Apligraf is a bioengineered, living cell-based therapy that treats certain chronic wounds that have not responded to conventional treatments. It provides an active approach to healing by delivering living cells and proteins directly to the wound. Unlike simple dressings that passively cover a wound, Apligraf is designed to actively stimulate the body’s own healing processes.
The Composition of Apligraf
Apligraf is engineered to mimic the structure of human skin as a bilayered living cell therapy. The deeper layer, which functions like the dermis, is composed of living neonatal human fibroblasts suspended within a matrix of bovine type I collagen. These fibroblasts are the cells responsible for building connective tissue.
The upper layer of Apligraf is equivalent to the epidermis, the outermost layer of skin. This layer is formed by growing living neonatal human keratinocytes on the dermal matrix. These cells form a protective outer surface. The human cells used are sourced from donated neonatal foreskin and are extensively tested for safety.
The living cells within both layers actively produce growth factors, cytokines, and matrix proteins that are important for healing. These signaling molecules help reactivate a stalled healing response, encouraging the patient’s own cells to form new tissue. The product does not contain melanocytes, blood vessels, hair follicles, or immune cells.
Distinguishing Apligraf from Traditional Grafts
A primary difference between Apligraf and traditional skin grafts is the tissue source. The most common type, an autograft, involves surgically harvesting skin from a healthy area of the patient’s body to cover the wound. The main disadvantage is the creation of a second surgical wound, the donor site, which can be painful and carries risks of infection and scarring.
Apligraf eliminates the need for a donor site. As a bioengineered product, it is a readily available therapy that does not require harvesting the patient’s skin, sparing them the pain and recovery of a donor site wound. Another type of graft, an allograft, uses skin from a deceased human donor but is often used as a temporary covering and functions differently than Apligraf.
Medical Uses for Apligraf
Apligraf is approved by the U.S. Food and Drug Administration (FDA) for two primary indications. Its first approved use is for the treatment of venous leg ulcers. Specifically, it is intended for ulcers that have persisted for more than one month and have not shown adequate healing with conventional therapies, such as standard compression bandaging.

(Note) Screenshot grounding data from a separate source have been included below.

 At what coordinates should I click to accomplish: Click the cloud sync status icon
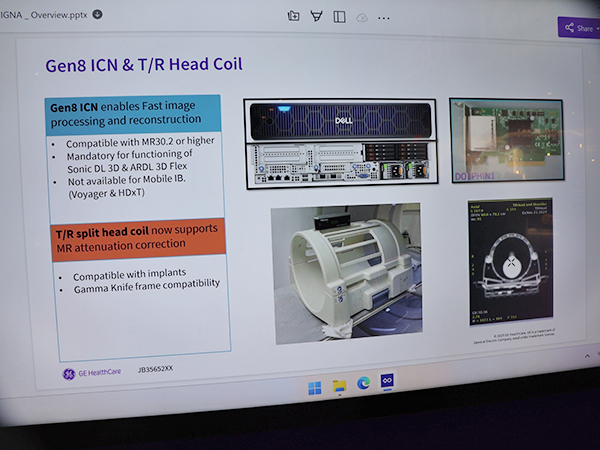[x=362, y=17]
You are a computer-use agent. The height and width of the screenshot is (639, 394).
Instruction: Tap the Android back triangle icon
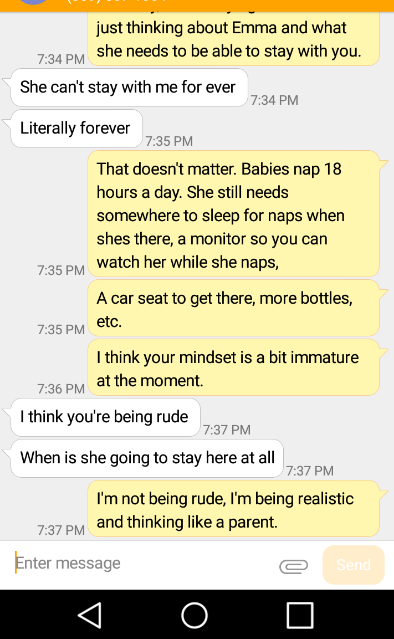89,615
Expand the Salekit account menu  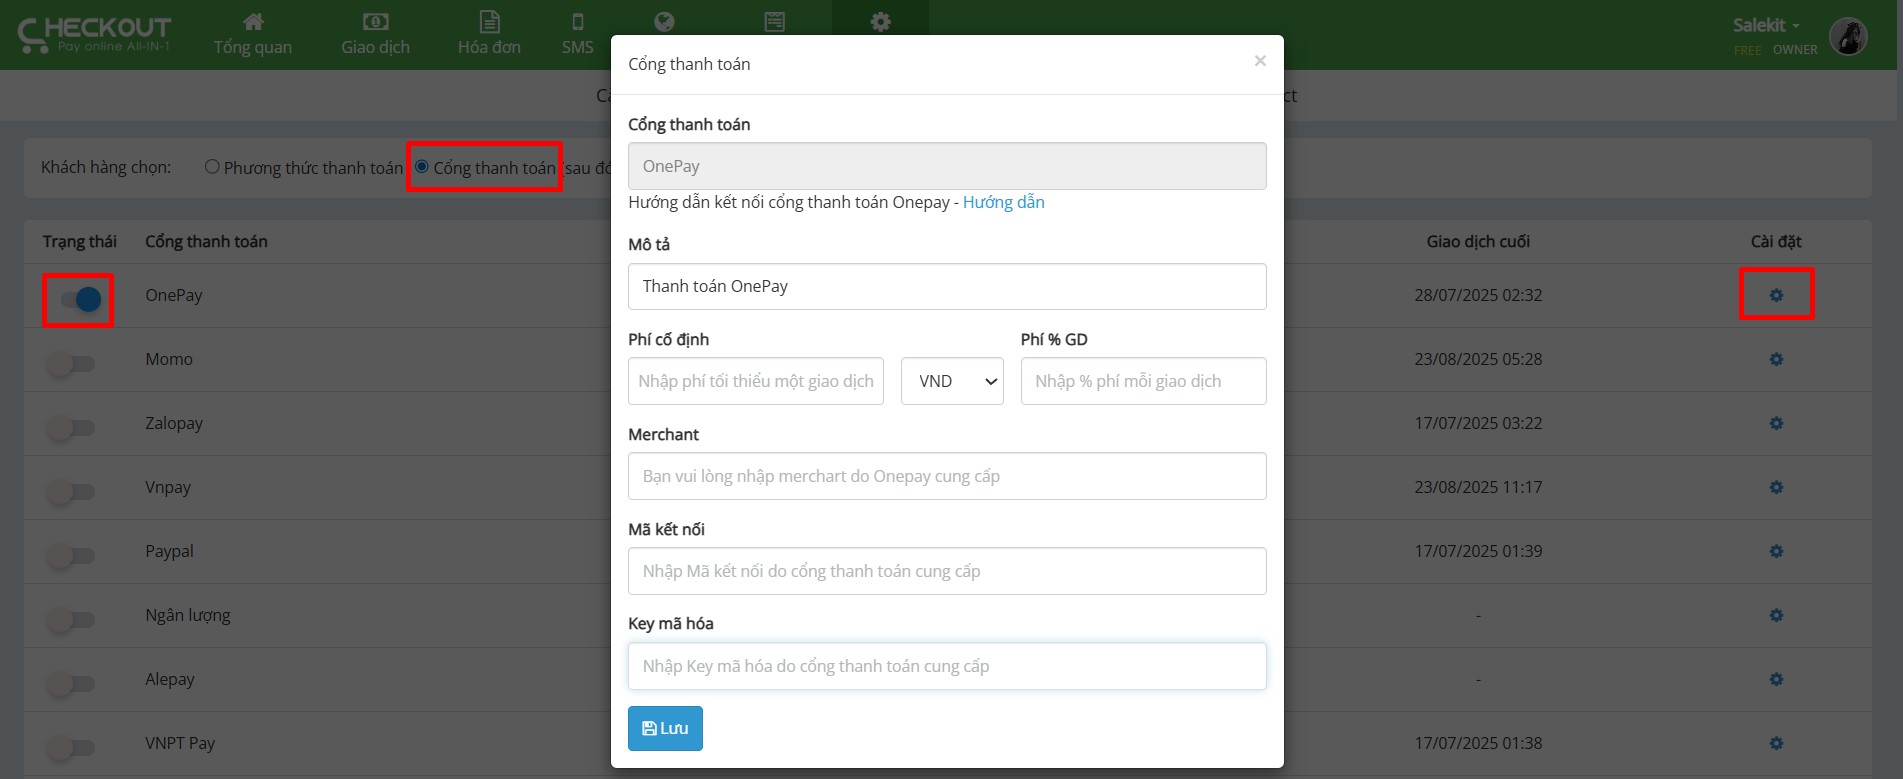coord(1765,26)
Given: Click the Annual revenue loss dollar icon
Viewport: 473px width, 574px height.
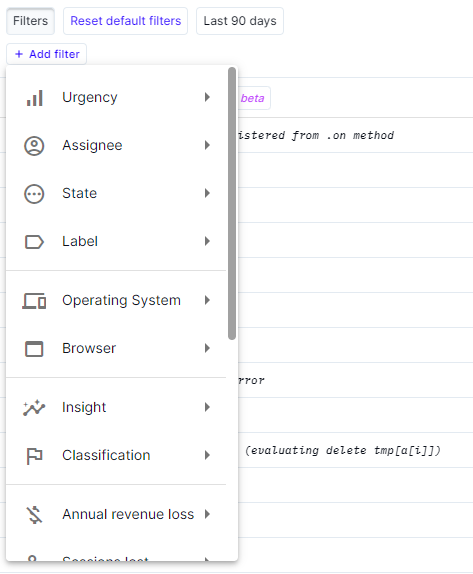Looking at the screenshot, I should coord(34,515).
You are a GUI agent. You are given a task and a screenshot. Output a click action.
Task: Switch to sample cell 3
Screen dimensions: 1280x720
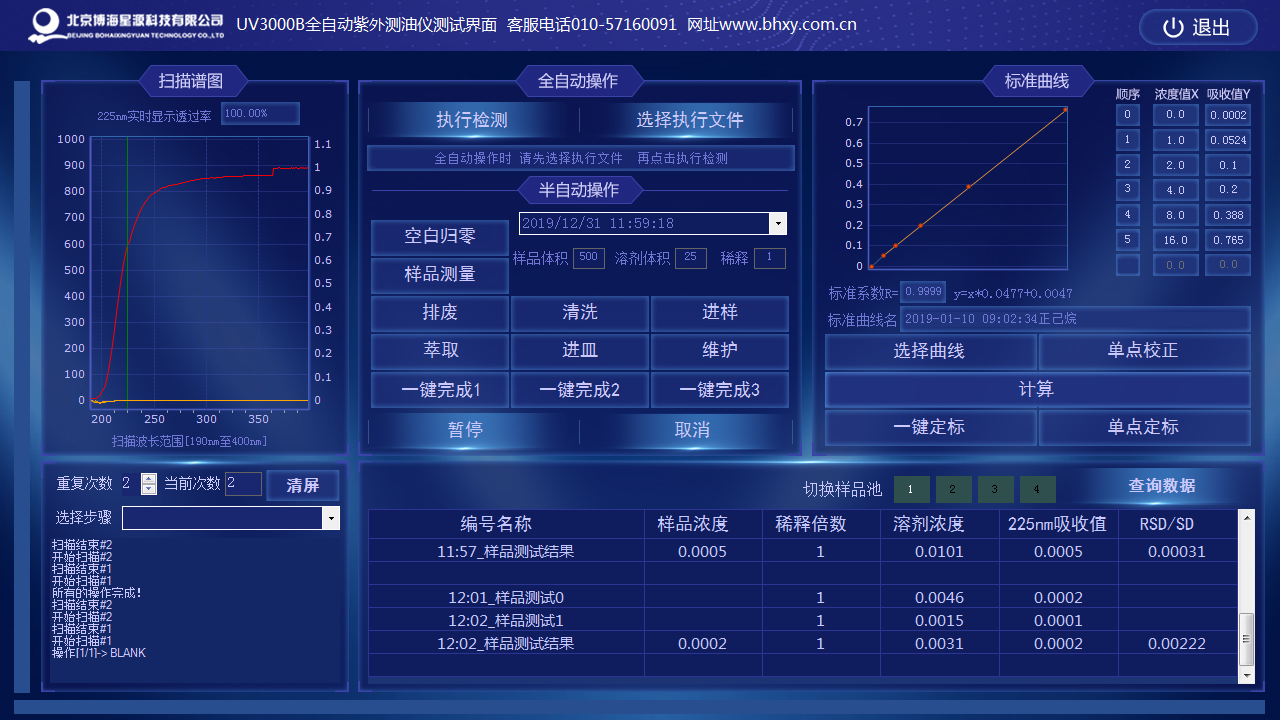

The second major use for Apligraf is in the management of diabetic foot ulcers. It is indicated for full-thickness neuropathic ulcers that have not responded to at least three weeks of standard wound care. Standard care for these ulcers includes debridement, moist dressings, and off-loading pressure from the affected foot. Apligraf is used for these ulcers when they extend through the dermis but do not have exposed muscle, tendon, or bone.
In both of these conditions, the body’s natural healing capacity is impaired, leading to chronic, non-healing wounds. Venous leg ulcers are often caused by poor circulation, while diabetic foot ulcers frequently result from neuropathy and pressure.
The Apligraf Application and Healing Process
The application of Apligraf is a procedure performed in an outpatient setting, such as a doctor’s office or a specialized wound care center. The first step is to prepare the wound bed. A healthcare provider will clean the ulcer and remove any unhealthy or dead tissue through a process called debridement, ensuring the wound is ready to receive the graft.
Once the wound is prepared, the Apligraf sheet, which resembles a thin piece of skin, is placed directly onto the ulcer with its dermal (glossy) side down. The sheet may be trimmed to fit the exact size of the wound and is smoothed to ensure there are no air pockets and that it maintains full contact with the wound bed. It is then secured with materials like sterile strips or sutures and covered with a non-adherent primary dressing.
Apligraf is not a permanent skin replacement; the cells within it are resorbed by the body within a few weeks. Its function is to provide a temporary scaffold and deliver a mix of growth factors and cytokines that stimulate the patient’s own healing mechanisms. This “jump-starts” the healing cascade, prompting the patient’s cells to migrate, build new tissue, and ultimately close the wound.
After the procedure, a protective outer dressing is applied, and for venous leg ulcers, compression therapy is continued to manage swelling. Patients are instructed to keep the area protected and to avoid getting it wet, especially during the first week. Regular follow-up appointments are needed to monitor progress, change dressings, and determine if additional applications of Apligraf are needed to achieve complete healing.